POSTFEMINISMS AND. CULTURAL POLITICS

Feminism, cultural difference and the cultural
politics of the academy

INTRODUCTION

Feminism and postmodernism are recognised as two leading intellectual critiques of ‘epistemological foundationalism’ emerging from the liberal humanism of the Western Enlightenment which has framed academic culture’s modernist discourse. However, it is apparent that there is an overwhelming monopolisation of these debates by male theorists and critics, and a marginalisation of feminist writers and issues within these debates. Despite the limitations of second wave feminist interventions, the challenges posed to dominant academic discourses through the emergence of Women’s Studies opened up a number of ‘sites of resistance’ for feminist discourses. The positioning of Women’s Studies within the academy established ‘a voice’, facilitated ‘a space’ and encouraged an intellectually dynamic forum for the articulation of contested theoretical debates emerging from within feminist theorising. The unsettling of the intellectual discipline of feminism by theoretical challenges from its ‘margins’, from subaltern discourses, both within and outside feminism has forced feminist debates within the academy to be increasingly responsive to these ‘politico-ethical challenges’ (Yeatman 1994).

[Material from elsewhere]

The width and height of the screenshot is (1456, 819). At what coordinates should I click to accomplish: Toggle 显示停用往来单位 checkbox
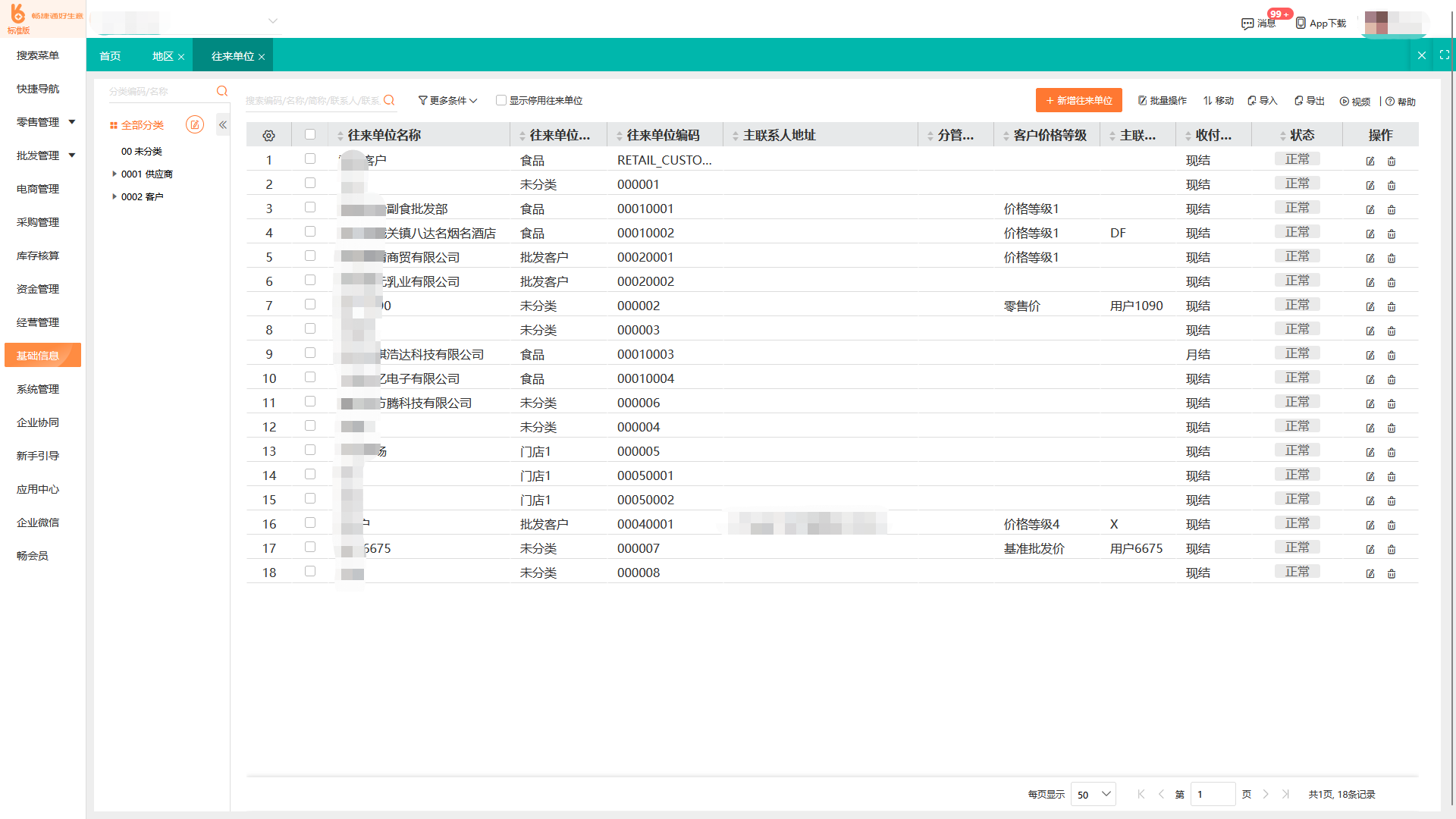(x=503, y=100)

Significant for this area of debate has been the intersection of feminism and post­colonialism (see Chapter 5), which has enhanced postfeminist discourses in terms of both resistance and contestation within the intellectual enterprise. This chapter highlights the impact of feminism’s intersection with modernist, postmodernist and post-colonialist discourses for the articulation of postfeminist discourses within the academy.